Step 5: Monitor for Future Proposals — How to Stay Informed

No current proposals exist — but if one emerges, here’s how to track it reliably:

  1. Subscribe to APA notifications: Use the APA Public Notices portal, select “Warren County” and “Energy/Utilities.” Email alerts trigger within 24 hours of filing.
  2. Review DEC Draft Generic Environmental Impact Statement (DGEIS): NY’s 2023 DGEIS for wind energy includes mandatory screening for visual impact, bat mortality, and ice throw — all critical for Adirondack sites. Projects failing ≥2 criteria are rejected pre-filing.
  3. Attend monthly Warren County Planning Board meetings: Agendas post every 1st of the month at warrencountyny.gov. Minutes document all preliminary inquiries — even informal ones.

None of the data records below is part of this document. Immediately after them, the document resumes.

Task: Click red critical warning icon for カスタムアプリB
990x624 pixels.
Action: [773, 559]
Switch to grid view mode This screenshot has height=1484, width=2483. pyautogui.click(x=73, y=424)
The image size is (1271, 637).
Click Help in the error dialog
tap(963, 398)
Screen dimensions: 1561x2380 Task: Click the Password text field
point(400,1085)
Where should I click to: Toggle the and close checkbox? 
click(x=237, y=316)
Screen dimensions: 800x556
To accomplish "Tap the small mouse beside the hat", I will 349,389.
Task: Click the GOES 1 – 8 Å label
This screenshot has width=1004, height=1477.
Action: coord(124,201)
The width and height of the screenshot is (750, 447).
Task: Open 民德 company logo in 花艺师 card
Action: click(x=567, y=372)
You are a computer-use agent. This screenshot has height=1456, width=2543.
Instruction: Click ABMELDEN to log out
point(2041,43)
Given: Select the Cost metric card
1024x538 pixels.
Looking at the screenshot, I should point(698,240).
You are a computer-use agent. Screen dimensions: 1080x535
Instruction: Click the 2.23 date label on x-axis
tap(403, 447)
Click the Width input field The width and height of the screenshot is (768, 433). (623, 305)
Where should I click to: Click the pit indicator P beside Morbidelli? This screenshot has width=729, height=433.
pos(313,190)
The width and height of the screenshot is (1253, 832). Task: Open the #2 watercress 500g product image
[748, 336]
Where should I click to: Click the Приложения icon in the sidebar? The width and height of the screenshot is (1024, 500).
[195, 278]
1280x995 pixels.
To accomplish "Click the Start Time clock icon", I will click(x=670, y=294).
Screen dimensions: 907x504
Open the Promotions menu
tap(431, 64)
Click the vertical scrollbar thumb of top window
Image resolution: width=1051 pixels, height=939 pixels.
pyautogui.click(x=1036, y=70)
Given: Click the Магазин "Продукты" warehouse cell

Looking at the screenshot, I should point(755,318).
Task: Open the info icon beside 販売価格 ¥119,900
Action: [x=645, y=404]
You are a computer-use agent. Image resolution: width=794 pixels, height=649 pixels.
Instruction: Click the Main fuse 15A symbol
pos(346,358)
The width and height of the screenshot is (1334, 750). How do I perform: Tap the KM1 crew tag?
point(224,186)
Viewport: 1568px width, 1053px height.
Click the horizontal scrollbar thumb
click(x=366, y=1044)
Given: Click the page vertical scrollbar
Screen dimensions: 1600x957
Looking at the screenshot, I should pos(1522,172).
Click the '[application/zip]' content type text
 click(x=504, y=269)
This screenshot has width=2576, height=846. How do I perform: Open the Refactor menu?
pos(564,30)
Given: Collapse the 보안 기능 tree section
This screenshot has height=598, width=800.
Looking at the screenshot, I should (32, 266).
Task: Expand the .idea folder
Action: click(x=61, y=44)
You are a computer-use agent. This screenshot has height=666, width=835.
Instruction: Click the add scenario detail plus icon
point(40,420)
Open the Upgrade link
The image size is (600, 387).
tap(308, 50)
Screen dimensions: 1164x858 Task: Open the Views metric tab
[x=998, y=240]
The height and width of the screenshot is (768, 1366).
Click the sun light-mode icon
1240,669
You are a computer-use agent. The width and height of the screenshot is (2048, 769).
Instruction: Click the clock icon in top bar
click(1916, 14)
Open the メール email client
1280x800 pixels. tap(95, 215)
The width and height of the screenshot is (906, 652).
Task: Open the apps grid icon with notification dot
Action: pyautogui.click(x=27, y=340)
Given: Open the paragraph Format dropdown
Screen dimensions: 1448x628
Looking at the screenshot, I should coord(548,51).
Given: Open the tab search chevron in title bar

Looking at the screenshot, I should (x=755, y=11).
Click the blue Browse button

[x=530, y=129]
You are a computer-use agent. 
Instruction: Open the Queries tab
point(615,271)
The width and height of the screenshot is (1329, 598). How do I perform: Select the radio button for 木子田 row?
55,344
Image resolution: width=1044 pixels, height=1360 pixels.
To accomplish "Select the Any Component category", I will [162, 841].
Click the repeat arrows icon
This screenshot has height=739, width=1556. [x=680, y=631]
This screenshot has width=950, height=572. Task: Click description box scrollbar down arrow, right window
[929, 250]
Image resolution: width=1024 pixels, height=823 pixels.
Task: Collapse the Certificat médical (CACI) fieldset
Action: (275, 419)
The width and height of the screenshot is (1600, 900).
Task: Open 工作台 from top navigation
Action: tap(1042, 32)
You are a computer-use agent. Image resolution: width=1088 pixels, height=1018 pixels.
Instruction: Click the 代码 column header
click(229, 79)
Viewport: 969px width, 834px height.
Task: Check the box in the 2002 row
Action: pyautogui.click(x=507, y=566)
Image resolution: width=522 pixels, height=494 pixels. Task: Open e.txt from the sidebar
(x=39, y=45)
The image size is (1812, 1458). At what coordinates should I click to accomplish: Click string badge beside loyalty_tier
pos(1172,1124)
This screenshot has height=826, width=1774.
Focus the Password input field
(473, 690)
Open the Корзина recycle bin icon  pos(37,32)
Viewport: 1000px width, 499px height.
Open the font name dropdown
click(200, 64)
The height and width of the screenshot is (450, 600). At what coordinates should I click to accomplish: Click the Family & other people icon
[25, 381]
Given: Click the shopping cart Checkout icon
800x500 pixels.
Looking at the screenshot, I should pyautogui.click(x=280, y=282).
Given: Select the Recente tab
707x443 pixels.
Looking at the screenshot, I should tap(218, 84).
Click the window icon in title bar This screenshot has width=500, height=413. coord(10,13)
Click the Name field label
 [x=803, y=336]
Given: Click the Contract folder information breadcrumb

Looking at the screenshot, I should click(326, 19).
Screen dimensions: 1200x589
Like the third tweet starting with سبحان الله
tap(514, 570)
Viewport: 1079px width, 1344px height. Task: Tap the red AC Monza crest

Bottom line: As of June 2024, there are 0 wind turbines at Lake George — not due to lack of interest, but because physics, policy, and economics converge against it. That number won’t change without either a major revision to Adirondack constitutional protections or breakthroughs in low-wind turbine efficiency (e.g., GE’s Cypress platform claims 12% higher AEP at 5.0 m/s — but still uneconomical below $1.05M/MW installed cost).

People Also Ask

Are there any wind turbine proposals for Lake George?
No formal proposals have been filed with the Adirondack Park Agency or NYS Public Service Commission since 2010.

Is Lake George, Minnesota different?
Yes — Lake George, MN (in Hubbard County) hosts no turbines either, but sits in a Class 4 wind zone. A 2022 feasibility study identified potential for 8–12 turbines on private timberland, though no developer has advanced past Phase 1.

What’s the closest wind farm to Lake George, NY?
Maple Ridge Wind Farm in Lewis County, NY — 112 miles west. Tours are not offered, but real-time output data is public via NYISO’s Generation Output Dashboard.

Could floating wind turbines work on Lake George?
No — floating platforms require water depths >50 m and open-ocean conditions. Lake George’s max depth is 196 ft (60 m), but its narrow, fjord-like shape and ice cover (Nov–Apr) make anchoring and maintenance impractical.

Do local schools or businesses use wind power?
None generate on-site wind. All rely on grid power — 62% of which comes from NY’s nuclear and hydro fleet (2023 NYISO data). Some purchase RECs from upstate wind farms like Maple Ridge.

What renewable energy is present at Lake George?
Three operational solar arrays: Lake George Village (1.2 MW), Fort William Henry Hotel (180 kW), and Warren County Office Building (215 kW). Combined capacity: 1.6 MW — equivalent to ~0.5 modern wind turbines, but with zero moving parts or FAA lighting requirements.